[Data for locating visible targets]

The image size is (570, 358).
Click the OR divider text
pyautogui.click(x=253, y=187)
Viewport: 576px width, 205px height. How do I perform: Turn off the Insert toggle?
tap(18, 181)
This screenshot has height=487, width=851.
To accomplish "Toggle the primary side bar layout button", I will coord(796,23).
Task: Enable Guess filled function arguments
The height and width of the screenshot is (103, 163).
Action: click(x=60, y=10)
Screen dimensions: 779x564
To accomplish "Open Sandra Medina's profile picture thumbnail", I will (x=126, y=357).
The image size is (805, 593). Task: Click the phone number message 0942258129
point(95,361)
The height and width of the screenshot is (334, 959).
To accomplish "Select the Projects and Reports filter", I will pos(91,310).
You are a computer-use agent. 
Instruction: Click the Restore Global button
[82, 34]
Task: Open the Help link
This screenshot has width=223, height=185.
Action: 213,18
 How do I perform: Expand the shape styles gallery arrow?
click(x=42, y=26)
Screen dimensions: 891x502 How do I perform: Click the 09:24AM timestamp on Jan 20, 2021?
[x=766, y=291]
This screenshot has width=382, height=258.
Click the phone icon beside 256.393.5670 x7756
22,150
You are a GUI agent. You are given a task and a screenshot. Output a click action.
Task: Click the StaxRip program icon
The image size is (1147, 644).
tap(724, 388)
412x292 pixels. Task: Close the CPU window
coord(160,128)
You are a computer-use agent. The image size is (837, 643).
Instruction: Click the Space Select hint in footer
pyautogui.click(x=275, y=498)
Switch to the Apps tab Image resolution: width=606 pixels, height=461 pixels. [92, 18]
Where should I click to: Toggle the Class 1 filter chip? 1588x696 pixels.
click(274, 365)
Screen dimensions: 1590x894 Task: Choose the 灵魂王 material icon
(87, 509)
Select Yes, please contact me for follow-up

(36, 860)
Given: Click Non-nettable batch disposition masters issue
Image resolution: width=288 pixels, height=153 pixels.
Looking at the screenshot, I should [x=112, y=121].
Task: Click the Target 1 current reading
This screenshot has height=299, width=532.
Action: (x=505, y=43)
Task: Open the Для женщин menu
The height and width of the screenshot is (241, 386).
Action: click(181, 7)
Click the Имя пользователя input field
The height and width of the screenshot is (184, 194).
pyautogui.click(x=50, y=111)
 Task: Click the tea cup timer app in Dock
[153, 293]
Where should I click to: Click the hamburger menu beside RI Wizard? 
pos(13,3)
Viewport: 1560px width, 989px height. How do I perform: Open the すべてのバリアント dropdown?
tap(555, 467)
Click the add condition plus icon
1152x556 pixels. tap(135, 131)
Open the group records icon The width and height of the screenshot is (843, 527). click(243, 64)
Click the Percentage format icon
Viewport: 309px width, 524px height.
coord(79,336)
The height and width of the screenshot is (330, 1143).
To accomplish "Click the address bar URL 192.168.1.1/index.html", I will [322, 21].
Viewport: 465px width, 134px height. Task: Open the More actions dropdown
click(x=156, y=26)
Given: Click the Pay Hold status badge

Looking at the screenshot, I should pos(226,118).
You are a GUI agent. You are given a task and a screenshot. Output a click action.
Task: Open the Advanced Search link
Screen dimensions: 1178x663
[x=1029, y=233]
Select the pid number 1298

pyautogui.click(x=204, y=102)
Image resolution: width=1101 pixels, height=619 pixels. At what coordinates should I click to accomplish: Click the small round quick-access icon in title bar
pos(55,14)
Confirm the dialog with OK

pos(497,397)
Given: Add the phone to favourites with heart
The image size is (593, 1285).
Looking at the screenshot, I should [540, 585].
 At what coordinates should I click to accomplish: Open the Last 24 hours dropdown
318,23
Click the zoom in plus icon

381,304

The task: Reproduce all of the data above verbatim, line by line in the original order.

Task response:
The image size is (570, 358).
Click the OR divider text
pyautogui.click(x=253, y=187)
Viewport: 576px width, 205px height. How do I perform: Turn off the Insert toggle?
tap(18, 181)
This screenshot has height=487, width=851.
To accomplish "Toggle the primary side bar layout button", I will coord(796,23).
Task: Enable Guess filled function arguments
The height and width of the screenshot is (103, 163).
Action: click(x=60, y=10)
Screen dimensions: 779x564
To accomplish "Open Sandra Medina's profile picture thumbnail", I will (x=126, y=357).
The image size is (805, 593). Task: Click the phone number message 0942258129
point(95,361)
The height and width of the screenshot is (334, 959).
To accomplish "Select the Projects and Reports filter", I will pos(91,310).
You are a computer-use agent. 
Instruction: Click the Restore Global button
[82, 34]
Task: Open the Help link
This screenshot has width=223, height=185.
Action: 213,18
 How do I perform: Expand the shape styles gallery arrow?
click(x=42, y=26)
Screen dimensions: 891x502 How do I perform: Click the 09:24AM timestamp on Jan 20, 2021?
[x=766, y=291]
This screenshot has width=382, height=258.
Click the phone icon beside 256.393.5670 x7756
22,150
You are a GUI agent. You are given a task and a screenshot. Output a click action.
Task: Click the StaxRip program icon
The image size is (1147, 644).
tap(724, 388)
412x292 pixels. Task: Close the CPU window
coord(160,128)
You are a computer-use agent. The image size is (837, 643).
Instruction: Click the Space Select hint in footer
pyautogui.click(x=275, y=498)
Switch to the Apps tab Image resolution: width=606 pixels, height=461 pixels. [92, 18]
Where should I click to: Toggle the Class 1 filter chip? 1588x696 pixels.
click(274, 365)
Screen dimensions: 1590x894 Task: Choose the 灵魂王 material icon
(87, 509)
Select Yes, please contact me for follow-up

(36, 860)
Given: Click Non-nettable batch disposition masters issue
Image resolution: width=288 pixels, height=153 pixels.
Looking at the screenshot, I should [x=112, y=121].
Task: Click the Target 1 current reading
This screenshot has height=299, width=532.
Action: (x=505, y=43)
Task: Open the Для женщин menu
The height and width of the screenshot is (241, 386).
Action: click(181, 7)
Click the Имя пользователя input field
The height and width of the screenshot is (184, 194).
pyautogui.click(x=50, y=111)
 Task: Click the tea cup timer app in Dock
[153, 293]
Where should I click to: Click the hamburger menu beside RI Wizard? 
pos(13,3)
Viewport: 1560px width, 989px height. How do I perform: Open the すべてのバリアント dropdown?
tap(555, 467)
Click the add condition plus icon
1152x556 pixels. tap(135, 131)
Open the group records icon The width and height of the screenshot is (843, 527). click(243, 64)
Click the Percentage format icon
Viewport: 309px width, 524px height.
coord(79,336)
The height and width of the screenshot is (330, 1143).
To accomplish "Click the address bar URL 192.168.1.1/index.html", I will [322, 21].
Viewport: 465px width, 134px height. Task: Open the More actions dropdown
click(x=156, y=26)
Given: Click the Pay Hold status badge

Looking at the screenshot, I should pos(226,118).
You are a GUI agent. You are given a task and a screenshot. Output a click action.
Task: Open the Advanced Search link
Screen dimensions: 1178x663
[x=1029, y=233]
Select the pid number 1298

pyautogui.click(x=204, y=102)
Image resolution: width=1101 pixels, height=619 pixels. At what coordinates should I click to accomplish: Click the small round quick-access icon in title bar
pos(55,14)
Confirm the dialog with OK

pos(497,397)
Given: Add the phone to favourites with heart
The image size is (593, 1285).
Looking at the screenshot, I should [540, 585].
 At what coordinates should I click to accomplish: Open the Last 24 hours dropdown
318,23
Click the zoom in plus icon

381,304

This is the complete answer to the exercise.